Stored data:
◇ ◇ ◇
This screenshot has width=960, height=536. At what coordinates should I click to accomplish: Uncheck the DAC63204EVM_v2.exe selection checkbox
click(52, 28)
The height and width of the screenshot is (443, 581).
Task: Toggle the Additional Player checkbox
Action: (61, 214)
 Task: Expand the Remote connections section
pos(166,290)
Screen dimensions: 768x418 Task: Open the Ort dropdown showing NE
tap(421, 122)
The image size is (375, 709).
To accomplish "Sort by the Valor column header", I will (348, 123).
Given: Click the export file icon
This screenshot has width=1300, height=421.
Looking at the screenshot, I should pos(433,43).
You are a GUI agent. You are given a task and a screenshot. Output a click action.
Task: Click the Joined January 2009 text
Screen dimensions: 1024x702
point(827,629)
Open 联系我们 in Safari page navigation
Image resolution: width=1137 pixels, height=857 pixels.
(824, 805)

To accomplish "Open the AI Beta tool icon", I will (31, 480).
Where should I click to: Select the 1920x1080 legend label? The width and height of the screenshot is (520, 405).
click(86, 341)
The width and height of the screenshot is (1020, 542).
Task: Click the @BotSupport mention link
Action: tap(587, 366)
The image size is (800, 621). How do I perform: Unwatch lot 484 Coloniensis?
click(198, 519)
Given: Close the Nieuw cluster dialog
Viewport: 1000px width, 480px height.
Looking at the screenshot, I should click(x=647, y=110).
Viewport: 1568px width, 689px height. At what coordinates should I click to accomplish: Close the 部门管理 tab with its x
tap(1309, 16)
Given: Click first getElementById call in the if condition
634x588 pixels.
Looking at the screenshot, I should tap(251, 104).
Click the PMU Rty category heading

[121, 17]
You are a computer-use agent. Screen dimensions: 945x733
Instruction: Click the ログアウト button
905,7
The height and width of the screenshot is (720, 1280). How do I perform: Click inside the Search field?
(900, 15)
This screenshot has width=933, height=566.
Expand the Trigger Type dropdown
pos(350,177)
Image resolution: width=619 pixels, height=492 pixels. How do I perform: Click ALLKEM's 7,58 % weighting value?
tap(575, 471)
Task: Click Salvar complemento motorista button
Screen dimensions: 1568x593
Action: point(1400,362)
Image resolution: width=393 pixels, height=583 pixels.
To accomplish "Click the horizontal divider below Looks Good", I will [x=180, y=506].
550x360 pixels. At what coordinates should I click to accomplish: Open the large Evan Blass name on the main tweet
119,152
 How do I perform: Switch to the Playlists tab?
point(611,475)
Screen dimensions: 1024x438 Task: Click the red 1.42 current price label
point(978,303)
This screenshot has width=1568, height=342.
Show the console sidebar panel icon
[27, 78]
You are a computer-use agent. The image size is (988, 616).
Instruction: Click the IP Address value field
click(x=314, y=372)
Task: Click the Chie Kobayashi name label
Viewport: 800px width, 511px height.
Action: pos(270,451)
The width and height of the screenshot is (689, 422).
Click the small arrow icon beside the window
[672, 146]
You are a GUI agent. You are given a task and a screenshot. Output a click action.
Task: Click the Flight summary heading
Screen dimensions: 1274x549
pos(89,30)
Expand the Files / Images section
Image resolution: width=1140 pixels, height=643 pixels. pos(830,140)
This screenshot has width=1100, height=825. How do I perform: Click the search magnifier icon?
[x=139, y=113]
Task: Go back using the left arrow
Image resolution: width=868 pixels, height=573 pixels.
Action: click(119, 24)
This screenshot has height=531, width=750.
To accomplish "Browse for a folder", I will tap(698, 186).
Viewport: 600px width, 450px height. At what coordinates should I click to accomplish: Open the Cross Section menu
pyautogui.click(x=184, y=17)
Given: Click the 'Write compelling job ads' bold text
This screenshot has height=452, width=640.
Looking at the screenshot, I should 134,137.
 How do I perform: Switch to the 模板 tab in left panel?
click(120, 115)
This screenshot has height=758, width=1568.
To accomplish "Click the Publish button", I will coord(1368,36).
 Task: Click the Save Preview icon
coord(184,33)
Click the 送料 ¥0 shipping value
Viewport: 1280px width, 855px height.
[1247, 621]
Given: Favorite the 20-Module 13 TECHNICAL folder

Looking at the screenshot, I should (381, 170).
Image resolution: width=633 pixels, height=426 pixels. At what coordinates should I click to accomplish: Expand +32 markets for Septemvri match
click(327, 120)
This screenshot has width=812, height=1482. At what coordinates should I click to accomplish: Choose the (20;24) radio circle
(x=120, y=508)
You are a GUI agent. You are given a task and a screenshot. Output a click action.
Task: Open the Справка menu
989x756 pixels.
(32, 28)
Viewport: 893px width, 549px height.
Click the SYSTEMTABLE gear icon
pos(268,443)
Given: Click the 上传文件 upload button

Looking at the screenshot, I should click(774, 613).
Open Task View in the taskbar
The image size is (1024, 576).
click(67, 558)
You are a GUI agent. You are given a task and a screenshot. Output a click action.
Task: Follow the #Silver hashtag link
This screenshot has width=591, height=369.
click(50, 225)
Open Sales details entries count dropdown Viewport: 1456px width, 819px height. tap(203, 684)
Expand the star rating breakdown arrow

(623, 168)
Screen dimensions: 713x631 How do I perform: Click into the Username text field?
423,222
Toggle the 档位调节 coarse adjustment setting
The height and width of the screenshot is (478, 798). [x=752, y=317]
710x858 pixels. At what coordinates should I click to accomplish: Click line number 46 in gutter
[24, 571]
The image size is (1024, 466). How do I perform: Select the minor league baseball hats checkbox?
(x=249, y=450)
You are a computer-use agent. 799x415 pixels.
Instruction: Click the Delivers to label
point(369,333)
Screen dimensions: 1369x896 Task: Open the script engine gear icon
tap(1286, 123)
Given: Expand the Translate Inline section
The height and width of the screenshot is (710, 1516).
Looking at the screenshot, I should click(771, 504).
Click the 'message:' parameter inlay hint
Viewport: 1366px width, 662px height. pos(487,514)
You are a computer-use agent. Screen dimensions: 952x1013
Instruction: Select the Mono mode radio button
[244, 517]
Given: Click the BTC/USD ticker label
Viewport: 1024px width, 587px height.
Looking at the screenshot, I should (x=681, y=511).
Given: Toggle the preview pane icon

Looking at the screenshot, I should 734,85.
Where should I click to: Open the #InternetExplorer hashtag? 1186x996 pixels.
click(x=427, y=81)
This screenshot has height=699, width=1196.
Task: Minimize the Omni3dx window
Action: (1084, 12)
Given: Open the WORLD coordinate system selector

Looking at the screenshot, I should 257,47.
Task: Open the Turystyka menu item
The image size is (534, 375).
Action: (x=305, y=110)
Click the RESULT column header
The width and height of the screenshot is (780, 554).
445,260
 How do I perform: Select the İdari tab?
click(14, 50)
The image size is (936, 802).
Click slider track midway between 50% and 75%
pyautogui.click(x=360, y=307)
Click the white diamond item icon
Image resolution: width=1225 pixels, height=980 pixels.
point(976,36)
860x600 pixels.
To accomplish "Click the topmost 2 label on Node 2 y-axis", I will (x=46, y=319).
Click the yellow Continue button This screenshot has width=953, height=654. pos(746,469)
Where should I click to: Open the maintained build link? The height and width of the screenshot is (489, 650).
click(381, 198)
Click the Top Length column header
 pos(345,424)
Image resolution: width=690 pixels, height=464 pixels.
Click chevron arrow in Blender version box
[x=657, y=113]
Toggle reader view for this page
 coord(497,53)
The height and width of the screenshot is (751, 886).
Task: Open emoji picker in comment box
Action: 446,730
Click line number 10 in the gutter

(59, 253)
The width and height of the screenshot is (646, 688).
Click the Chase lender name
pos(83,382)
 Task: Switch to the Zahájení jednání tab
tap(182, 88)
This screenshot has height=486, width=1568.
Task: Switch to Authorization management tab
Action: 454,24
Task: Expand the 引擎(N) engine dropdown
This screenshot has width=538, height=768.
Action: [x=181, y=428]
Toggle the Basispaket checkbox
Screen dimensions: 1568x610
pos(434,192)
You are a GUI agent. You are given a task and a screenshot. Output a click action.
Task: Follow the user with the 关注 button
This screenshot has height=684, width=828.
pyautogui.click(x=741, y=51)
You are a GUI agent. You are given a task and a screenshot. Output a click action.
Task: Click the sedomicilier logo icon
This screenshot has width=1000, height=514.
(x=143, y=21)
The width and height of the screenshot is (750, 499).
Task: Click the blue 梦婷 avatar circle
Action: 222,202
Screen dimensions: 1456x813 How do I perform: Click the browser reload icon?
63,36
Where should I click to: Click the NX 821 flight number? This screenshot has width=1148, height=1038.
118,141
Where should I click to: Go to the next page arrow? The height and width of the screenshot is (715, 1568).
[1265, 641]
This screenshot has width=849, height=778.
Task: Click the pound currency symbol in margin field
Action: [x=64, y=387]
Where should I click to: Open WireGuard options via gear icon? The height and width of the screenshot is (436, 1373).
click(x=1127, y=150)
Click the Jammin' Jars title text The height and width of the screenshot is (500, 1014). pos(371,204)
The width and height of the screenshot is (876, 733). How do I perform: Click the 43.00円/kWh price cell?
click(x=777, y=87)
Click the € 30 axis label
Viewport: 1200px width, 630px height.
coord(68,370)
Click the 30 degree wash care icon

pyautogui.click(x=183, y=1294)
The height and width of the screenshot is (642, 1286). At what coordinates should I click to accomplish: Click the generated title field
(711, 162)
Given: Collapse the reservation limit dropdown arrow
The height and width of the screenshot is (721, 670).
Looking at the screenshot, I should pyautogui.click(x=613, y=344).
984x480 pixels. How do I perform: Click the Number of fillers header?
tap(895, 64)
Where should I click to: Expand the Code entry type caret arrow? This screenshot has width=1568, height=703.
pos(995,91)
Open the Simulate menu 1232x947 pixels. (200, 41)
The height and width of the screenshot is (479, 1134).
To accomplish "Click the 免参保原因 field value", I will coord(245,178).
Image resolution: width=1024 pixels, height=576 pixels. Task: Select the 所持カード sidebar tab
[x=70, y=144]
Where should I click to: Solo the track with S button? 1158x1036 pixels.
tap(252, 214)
◇ ◇ ◇
What the task requires
For each line of the entries that includes "Follow", show that line.

Answer to the exercise
Task: Follow the #Silver hashtag link
Task: Follow the user with the 关注 button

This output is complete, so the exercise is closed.